[Stored data entries]
::::::::::

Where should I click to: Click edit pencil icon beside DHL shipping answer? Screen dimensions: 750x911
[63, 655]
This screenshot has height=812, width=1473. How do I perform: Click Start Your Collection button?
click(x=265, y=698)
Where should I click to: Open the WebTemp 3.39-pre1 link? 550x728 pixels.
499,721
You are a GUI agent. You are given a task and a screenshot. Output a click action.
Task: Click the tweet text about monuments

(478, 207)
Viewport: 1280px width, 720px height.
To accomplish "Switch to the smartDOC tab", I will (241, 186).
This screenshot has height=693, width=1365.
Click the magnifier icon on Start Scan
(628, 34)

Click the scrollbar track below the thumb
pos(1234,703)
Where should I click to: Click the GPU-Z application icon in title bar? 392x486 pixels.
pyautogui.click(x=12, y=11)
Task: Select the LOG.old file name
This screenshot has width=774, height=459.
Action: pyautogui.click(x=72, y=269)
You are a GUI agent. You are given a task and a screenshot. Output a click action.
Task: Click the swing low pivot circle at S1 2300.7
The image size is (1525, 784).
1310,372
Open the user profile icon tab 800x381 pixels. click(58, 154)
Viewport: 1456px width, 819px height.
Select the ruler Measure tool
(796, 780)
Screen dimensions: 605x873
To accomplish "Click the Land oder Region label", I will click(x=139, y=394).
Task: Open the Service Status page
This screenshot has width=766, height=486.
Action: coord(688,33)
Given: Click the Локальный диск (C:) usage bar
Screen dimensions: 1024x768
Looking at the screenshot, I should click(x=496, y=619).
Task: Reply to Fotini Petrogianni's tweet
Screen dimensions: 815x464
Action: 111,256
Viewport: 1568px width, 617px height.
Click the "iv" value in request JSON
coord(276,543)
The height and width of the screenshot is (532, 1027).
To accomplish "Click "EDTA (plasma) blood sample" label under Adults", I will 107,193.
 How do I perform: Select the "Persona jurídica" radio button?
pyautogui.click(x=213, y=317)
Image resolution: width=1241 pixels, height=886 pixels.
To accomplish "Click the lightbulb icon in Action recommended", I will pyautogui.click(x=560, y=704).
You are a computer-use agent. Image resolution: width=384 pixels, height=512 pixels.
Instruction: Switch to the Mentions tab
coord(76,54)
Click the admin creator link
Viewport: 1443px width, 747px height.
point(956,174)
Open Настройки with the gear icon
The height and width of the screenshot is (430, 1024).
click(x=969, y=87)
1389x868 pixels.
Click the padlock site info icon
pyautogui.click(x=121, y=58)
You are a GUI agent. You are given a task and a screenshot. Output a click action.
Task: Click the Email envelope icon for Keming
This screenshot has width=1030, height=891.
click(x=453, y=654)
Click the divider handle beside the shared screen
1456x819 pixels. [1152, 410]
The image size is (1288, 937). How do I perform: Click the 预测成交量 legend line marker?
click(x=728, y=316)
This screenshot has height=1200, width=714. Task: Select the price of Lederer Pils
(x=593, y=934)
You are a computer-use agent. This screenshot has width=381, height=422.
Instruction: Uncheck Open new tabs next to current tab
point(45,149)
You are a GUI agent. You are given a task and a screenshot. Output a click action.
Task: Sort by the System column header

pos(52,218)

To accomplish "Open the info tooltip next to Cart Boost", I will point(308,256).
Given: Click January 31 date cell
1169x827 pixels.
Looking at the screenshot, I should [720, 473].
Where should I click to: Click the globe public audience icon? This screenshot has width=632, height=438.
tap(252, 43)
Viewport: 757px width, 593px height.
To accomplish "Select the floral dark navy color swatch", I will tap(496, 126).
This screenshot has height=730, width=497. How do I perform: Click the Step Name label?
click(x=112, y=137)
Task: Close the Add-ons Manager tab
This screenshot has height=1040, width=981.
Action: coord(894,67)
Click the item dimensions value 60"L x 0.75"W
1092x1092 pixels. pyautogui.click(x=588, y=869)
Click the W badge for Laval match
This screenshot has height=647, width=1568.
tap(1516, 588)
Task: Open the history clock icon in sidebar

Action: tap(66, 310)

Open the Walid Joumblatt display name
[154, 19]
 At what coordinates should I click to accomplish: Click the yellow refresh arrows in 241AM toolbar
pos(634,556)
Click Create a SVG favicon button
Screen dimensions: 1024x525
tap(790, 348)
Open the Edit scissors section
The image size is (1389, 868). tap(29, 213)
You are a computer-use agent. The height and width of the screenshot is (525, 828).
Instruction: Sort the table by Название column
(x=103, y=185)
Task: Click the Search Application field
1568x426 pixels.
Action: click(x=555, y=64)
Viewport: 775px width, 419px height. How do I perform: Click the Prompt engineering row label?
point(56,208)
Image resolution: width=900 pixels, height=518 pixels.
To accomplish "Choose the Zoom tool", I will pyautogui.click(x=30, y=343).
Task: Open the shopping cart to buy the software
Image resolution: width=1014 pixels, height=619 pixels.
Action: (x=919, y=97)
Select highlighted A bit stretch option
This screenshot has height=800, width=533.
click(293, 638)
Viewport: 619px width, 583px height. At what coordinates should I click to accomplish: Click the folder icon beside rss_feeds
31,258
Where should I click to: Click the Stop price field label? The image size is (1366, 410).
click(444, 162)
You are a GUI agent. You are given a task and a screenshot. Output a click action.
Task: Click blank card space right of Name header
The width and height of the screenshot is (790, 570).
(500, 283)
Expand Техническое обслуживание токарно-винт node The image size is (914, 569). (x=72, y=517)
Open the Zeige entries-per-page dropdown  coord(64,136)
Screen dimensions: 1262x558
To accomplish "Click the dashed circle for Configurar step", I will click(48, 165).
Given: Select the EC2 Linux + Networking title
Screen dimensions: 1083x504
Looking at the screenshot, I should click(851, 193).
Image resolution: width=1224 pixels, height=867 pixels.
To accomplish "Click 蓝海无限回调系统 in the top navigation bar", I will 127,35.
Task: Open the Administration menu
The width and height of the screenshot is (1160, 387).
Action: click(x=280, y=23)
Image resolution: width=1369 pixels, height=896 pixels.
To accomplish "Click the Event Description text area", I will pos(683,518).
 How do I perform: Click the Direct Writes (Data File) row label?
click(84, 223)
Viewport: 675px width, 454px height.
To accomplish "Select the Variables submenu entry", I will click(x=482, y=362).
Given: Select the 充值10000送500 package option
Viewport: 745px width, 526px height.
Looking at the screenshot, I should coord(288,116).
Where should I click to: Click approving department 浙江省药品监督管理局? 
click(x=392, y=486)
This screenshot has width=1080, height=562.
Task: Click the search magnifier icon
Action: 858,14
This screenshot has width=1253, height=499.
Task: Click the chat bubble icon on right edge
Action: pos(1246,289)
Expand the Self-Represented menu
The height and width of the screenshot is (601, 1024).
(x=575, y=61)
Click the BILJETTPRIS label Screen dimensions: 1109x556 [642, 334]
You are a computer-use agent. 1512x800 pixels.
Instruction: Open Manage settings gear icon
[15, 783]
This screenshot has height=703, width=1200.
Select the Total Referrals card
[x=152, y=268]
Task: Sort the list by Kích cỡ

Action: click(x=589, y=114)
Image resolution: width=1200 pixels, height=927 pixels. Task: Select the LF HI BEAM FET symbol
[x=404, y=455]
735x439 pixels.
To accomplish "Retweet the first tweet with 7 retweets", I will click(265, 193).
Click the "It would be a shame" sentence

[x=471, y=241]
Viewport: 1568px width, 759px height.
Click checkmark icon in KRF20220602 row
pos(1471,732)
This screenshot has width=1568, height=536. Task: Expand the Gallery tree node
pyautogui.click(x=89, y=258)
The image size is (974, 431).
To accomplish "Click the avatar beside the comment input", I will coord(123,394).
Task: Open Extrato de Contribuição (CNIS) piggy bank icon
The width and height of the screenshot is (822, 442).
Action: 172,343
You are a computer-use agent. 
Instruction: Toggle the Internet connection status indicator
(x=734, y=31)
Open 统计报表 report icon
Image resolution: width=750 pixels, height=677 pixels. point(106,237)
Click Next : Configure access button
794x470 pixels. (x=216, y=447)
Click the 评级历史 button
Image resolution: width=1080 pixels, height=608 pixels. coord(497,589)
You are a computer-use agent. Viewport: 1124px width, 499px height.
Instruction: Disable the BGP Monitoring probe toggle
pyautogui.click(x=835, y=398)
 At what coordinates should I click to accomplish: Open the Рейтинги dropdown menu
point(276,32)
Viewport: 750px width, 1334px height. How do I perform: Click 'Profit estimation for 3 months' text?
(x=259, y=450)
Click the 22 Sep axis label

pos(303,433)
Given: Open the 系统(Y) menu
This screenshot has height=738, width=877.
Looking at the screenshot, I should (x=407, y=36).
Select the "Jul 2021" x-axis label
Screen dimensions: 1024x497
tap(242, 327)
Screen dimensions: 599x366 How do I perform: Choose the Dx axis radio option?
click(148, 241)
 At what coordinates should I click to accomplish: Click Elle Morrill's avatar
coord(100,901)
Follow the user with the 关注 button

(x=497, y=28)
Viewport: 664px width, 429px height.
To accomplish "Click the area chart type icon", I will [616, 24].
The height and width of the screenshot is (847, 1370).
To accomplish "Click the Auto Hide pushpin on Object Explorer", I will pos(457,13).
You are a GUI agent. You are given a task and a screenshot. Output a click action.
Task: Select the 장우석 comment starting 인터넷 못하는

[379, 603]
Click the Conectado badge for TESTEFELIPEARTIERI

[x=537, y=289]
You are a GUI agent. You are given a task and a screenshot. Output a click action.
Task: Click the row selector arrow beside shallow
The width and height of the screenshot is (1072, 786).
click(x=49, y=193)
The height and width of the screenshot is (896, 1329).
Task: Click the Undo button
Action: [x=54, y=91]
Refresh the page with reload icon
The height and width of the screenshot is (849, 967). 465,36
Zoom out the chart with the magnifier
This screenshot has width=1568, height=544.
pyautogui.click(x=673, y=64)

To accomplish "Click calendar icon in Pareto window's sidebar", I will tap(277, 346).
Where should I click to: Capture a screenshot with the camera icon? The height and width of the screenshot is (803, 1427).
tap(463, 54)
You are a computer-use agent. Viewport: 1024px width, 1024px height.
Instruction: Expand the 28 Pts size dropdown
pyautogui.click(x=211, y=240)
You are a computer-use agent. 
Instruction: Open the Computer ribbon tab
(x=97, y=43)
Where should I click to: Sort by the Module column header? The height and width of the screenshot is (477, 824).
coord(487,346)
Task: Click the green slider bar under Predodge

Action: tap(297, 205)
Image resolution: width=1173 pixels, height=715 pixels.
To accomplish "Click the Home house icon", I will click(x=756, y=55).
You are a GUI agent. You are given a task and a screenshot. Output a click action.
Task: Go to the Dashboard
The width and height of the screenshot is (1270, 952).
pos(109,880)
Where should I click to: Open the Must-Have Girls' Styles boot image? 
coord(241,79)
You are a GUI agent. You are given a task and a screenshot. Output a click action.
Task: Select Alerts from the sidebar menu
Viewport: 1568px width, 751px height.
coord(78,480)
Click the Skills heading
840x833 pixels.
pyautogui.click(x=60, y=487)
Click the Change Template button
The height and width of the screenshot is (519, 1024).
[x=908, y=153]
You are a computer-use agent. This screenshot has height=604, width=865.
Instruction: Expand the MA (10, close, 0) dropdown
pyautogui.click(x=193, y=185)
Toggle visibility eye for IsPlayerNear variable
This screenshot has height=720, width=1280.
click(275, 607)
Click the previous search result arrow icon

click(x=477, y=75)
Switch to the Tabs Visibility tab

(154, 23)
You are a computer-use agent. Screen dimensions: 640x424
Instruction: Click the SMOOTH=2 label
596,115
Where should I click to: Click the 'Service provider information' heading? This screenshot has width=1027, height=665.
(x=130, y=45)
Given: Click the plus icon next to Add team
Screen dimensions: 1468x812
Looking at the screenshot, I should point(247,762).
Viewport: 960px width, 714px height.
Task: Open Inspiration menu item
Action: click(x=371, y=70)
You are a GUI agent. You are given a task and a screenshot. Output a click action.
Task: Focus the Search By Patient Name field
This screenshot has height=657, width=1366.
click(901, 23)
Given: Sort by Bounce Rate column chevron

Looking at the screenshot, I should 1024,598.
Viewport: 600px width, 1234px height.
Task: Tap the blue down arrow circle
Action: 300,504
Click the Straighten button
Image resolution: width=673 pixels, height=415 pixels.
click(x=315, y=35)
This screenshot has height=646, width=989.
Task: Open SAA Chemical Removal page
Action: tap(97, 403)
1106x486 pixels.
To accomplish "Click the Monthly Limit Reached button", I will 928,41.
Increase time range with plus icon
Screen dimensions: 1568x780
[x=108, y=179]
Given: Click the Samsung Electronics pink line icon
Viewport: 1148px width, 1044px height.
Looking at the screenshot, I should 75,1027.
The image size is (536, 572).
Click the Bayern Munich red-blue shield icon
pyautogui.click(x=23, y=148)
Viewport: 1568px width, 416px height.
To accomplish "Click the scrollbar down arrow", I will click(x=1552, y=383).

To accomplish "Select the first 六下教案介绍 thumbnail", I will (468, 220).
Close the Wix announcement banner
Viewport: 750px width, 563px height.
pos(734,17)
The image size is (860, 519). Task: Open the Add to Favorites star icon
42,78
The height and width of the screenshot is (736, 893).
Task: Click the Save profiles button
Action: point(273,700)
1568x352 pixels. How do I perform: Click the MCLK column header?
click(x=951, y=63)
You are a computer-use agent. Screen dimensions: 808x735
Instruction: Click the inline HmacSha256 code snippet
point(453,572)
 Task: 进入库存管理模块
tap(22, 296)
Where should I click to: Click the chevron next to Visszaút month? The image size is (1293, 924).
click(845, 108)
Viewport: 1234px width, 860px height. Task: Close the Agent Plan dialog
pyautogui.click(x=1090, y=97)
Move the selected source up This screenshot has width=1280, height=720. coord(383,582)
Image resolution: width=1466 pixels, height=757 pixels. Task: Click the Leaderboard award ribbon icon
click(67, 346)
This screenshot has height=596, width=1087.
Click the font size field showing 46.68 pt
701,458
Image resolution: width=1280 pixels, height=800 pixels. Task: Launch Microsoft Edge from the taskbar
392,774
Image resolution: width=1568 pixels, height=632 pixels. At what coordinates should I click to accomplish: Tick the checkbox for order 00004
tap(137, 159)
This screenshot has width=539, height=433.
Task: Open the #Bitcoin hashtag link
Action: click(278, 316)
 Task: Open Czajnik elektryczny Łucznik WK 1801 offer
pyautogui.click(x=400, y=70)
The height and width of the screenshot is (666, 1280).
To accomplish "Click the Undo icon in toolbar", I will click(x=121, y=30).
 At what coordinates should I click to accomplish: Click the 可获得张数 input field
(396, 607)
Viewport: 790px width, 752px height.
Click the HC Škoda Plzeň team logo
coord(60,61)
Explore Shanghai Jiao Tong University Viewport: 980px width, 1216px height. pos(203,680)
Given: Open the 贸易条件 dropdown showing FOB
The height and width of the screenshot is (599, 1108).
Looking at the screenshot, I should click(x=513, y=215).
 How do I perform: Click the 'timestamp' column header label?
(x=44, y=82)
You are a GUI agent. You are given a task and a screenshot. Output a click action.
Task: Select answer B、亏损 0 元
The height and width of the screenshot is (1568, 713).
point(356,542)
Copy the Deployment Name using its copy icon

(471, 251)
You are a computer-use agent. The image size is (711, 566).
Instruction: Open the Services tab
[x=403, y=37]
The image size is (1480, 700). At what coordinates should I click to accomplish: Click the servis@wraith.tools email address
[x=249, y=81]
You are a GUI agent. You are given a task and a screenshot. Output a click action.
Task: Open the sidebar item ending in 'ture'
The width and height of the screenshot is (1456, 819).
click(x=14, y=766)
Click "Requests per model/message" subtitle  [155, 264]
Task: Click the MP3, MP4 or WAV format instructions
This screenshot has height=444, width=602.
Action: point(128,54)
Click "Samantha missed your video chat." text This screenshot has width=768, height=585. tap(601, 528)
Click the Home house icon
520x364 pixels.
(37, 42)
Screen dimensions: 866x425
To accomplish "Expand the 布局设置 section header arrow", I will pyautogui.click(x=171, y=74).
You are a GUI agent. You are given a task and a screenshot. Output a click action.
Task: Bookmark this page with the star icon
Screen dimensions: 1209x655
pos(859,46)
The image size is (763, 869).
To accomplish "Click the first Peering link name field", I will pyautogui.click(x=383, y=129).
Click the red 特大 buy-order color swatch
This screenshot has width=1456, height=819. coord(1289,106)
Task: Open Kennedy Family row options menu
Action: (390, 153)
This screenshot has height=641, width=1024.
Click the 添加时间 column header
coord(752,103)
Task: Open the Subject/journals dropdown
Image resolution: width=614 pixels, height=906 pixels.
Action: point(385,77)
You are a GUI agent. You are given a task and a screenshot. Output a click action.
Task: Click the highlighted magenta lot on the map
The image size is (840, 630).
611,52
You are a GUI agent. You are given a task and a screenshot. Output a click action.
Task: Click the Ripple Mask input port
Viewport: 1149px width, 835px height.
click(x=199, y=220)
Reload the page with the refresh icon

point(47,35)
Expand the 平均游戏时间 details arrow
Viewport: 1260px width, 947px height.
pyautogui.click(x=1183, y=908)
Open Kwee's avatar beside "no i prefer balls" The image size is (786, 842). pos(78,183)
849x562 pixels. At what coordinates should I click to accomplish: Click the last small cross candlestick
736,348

::::::::::

> [Task item] Please make an exact copy of the lines above from the line with "Viewport: 790px width, 752px height." through the line with "Task: Click the MP3, MP4", both ends included.

> [Problem solution]
Viewport: 790px width, 752px height.
Click the HC Škoda Plzeň team logo
coord(60,61)
Explore Shanghai Jiao Tong University Viewport: 980px width, 1216px height. pos(203,680)
Given: Open the 贸易条件 dropdown showing FOB
The height and width of the screenshot is (599, 1108).
Looking at the screenshot, I should click(x=513, y=215).
 How do I perform: Click the 'timestamp' column header label?
(x=44, y=82)
You are a GUI agent. You are given a task and a screenshot. Output a click action.
Task: Select answer B、亏损 0 元
The height and width of the screenshot is (1568, 713).
point(356,542)
Copy the Deployment Name using its copy icon

(471, 251)
You are a computer-use agent. The image size is (711, 566).
Instruction: Open the Services tab
[x=403, y=37]
The image size is (1480, 700). At what coordinates should I click to accomplish: Click the servis@wraith.tools email address
[x=249, y=81]
You are a GUI agent. You are given a task and a screenshot. Output a click action.
Task: Open the sidebar item ending in 'ture'
The width and height of the screenshot is (1456, 819).
click(x=14, y=766)
Click "Requests per model/message" subtitle  [155, 264]
Task: Click the MP3, MP4 or WAV format instructions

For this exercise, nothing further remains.